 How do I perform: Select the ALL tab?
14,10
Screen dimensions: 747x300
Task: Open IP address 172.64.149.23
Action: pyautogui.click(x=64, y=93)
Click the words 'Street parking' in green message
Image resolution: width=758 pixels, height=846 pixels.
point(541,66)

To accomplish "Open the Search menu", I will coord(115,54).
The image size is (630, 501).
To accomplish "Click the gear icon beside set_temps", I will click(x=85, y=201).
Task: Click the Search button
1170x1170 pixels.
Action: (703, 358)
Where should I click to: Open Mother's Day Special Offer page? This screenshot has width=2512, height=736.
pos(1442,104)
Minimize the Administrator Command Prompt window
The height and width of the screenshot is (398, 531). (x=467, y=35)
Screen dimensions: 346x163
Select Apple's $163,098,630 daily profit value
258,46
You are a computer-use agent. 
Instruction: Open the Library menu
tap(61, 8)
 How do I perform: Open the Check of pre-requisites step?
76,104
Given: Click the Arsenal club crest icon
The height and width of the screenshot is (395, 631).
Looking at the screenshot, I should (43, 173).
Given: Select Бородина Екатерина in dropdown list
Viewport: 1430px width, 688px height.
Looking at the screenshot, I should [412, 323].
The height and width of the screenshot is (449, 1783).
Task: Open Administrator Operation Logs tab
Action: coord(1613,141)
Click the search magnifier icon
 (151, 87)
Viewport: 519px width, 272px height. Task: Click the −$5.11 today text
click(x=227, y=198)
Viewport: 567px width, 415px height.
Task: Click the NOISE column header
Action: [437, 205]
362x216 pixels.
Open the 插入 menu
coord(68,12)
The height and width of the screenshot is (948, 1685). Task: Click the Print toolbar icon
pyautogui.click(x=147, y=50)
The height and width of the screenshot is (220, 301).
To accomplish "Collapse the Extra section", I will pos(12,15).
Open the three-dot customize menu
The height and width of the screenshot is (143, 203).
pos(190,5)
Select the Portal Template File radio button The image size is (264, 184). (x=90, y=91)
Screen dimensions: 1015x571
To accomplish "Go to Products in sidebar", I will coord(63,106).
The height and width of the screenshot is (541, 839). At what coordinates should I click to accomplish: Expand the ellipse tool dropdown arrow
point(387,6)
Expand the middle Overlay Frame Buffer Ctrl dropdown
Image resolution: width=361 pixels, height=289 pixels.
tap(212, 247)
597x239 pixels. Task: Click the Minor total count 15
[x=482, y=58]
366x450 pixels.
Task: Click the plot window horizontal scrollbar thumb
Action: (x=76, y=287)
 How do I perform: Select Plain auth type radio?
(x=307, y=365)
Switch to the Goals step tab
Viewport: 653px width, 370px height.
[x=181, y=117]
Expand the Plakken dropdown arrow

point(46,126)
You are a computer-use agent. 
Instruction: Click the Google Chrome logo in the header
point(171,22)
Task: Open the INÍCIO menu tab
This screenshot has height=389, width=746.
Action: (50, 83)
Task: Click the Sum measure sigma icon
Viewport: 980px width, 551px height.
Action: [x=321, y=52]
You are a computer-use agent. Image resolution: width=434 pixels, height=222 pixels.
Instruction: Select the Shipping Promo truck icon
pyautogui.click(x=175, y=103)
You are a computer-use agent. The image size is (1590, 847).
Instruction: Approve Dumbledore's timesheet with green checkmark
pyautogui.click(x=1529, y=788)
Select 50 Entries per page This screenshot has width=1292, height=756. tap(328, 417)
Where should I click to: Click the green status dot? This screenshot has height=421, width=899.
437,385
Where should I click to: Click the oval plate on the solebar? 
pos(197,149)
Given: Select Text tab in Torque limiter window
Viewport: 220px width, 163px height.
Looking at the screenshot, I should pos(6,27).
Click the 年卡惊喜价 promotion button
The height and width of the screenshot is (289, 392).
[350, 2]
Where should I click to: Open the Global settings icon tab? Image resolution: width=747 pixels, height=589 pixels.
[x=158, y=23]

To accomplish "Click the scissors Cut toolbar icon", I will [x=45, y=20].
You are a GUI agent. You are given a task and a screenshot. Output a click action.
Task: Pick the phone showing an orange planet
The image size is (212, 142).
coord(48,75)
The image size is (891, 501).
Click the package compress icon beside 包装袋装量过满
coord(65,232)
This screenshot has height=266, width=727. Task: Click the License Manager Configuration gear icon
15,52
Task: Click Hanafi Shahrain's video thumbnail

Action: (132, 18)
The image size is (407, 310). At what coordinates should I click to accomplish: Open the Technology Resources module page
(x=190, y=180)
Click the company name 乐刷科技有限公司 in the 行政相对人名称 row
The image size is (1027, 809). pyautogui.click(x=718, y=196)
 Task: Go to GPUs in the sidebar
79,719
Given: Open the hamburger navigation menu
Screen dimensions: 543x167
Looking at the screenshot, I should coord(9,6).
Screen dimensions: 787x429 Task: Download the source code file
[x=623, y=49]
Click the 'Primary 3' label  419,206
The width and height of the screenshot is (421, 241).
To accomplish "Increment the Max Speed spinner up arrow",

==========

* _Your objective_
Can you return the whole listing above word for word, leaving every line unchanged?

* _Response to this exercise_
 How do I perform: Select the ALL tab?
14,10
Screen dimensions: 747x300
Task: Open IP address 172.64.149.23
Action: pyautogui.click(x=64, y=93)
Click the words 'Street parking' in green message
Image resolution: width=758 pixels, height=846 pixels.
point(541,66)

To accomplish "Open the Search menu", I will coord(115,54).
The image size is (630, 501).
To accomplish "Click the gear icon beside set_temps", I will click(x=85, y=201).
Task: Click the Search button
1170x1170 pixels.
Action: (703, 358)
Where should I click to: Open Mother's Day Special Offer page? This screenshot has width=2512, height=736.
pos(1442,104)
Minimize the Administrator Command Prompt window
The height and width of the screenshot is (398, 531). (x=467, y=35)
Screen dimensions: 346x163
Select Apple's $163,098,630 daily profit value
258,46
You are a computer-use agent. 
Instruction: Open the Library menu
tap(61, 8)
 How do I perform: Open the Check of pre-requisites step?
76,104
Given: Click the Arsenal club crest icon
The height and width of the screenshot is (395, 631).
Looking at the screenshot, I should (43, 173).
Given: Select Бородина Екатерина in dropdown list
Viewport: 1430px width, 688px height.
Looking at the screenshot, I should [412, 323].
The height and width of the screenshot is (449, 1783).
Task: Open Administrator Operation Logs tab
Action: coord(1613,141)
Click the search magnifier icon
 (151, 87)
Viewport: 519px width, 272px height. Task: Click the −$5.11 today text
click(x=227, y=198)
Viewport: 567px width, 415px height.
Task: Click the NOISE column header
Action: [437, 205]
362x216 pixels.
Open the 插入 menu
coord(68,12)
The height and width of the screenshot is (948, 1685). Task: Click the Print toolbar icon
pyautogui.click(x=147, y=50)
The height and width of the screenshot is (220, 301).
To accomplish "Collapse the Extra section", I will pos(12,15).
Open the three-dot customize menu
The height and width of the screenshot is (143, 203).
pos(190,5)
Select the Portal Template File radio button The image size is (264, 184). (x=90, y=91)
Screen dimensions: 1015x571
To accomplish "Go to Products in sidebar", I will coord(63,106).
The height and width of the screenshot is (541, 839). At what coordinates should I click to accomplish: Expand the ellipse tool dropdown arrow
point(387,6)
Expand the middle Overlay Frame Buffer Ctrl dropdown
Image resolution: width=361 pixels, height=289 pixels.
tap(212, 247)
597x239 pixels. Task: Click the Minor total count 15
[x=482, y=58]
366x450 pixels.
Task: Click the plot window horizontal scrollbar thumb
Action: (x=76, y=287)
 How do I perform: Select Plain auth type radio?
(x=307, y=365)
Switch to the Goals step tab
Viewport: 653px width, 370px height.
[x=181, y=117]
Expand the Plakken dropdown arrow

point(46,126)
You are a computer-use agent. 
Instruction: Click the Google Chrome logo in the header
point(171,22)
Task: Open the INÍCIO menu tab
This screenshot has height=389, width=746.
Action: (50, 83)
Task: Click the Sum measure sigma icon
Viewport: 980px width, 551px height.
Action: [x=321, y=52]
You are a computer-use agent. Image resolution: width=434 pixels, height=222 pixels.
Instruction: Select the Shipping Promo truck icon
pyautogui.click(x=175, y=103)
You are a computer-use agent. The image size is (1590, 847).
Instruction: Approve Dumbledore's timesheet with green checkmark
pyautogui.click(x=1529, y=788)
Select 50 Entries per page This screenshot has width=1292, height=756. tap(328, 417)
Where should I click to: Click the green status dot? This screenshot has height=421, width=899.
437,385
Where should I click to: Click the oval plate on the solebar? 
pos(197,149)
Given: Select Text tab in Torque limiter window
Viewport: 220px width, 163px height.
Looking at the screenshot, I should pos(6,27).
Click the 年卡惊喜价 promotion button
The height and width of the screenshot is (289, 392).
[350, 2]
Where should I click to: Open the Global settings icon tab? Image resolution: width=747 pixels, height=589 pixels.
[x=158, y=23]

To accomplish "Click the scissors Cut toolbar icon", I will [x=45, y=20].
You are a GUI agent. You are given a task and a screenshot. Output a click action.
Task: Pick the phone showing an orange planet
The image size is (212, 142).
coord(48,75)
The image size is (891, 501).
Click the package compress icon beside 包装袋装量过满
coord(65,232)
This screenshot has height=266, width=727. Task: Click the License Manager Configuration gear icon
15,52
Task: Click Hanafi Shahrain's video thumbnail

Action: (132, 18)
The image size is (407, 310). At what coordinates should I click to accomplish: Open the Technology Resources module page
(x=190, y=180)
Click the company name 乐刷科技有限公司 in the 行政相对人名称 row
The image size is (1027, 809). pyautogui.click(x=718, y=196)
 Task: Go to GPUs in the sidebar
79,719
Given: Open the hamburger navigation menu
Screen dimensions: 543x167
Looking at the screenshot, I should coord(9,6).
Screen dimensions: 787x429 Task: Download the source code file
[x=623, y=49]
Click the 'Primary 3' label  419,206
The width and height of the screenshot is (421, 241).
To accomplish "Increment the Max Speed spinner up arrow",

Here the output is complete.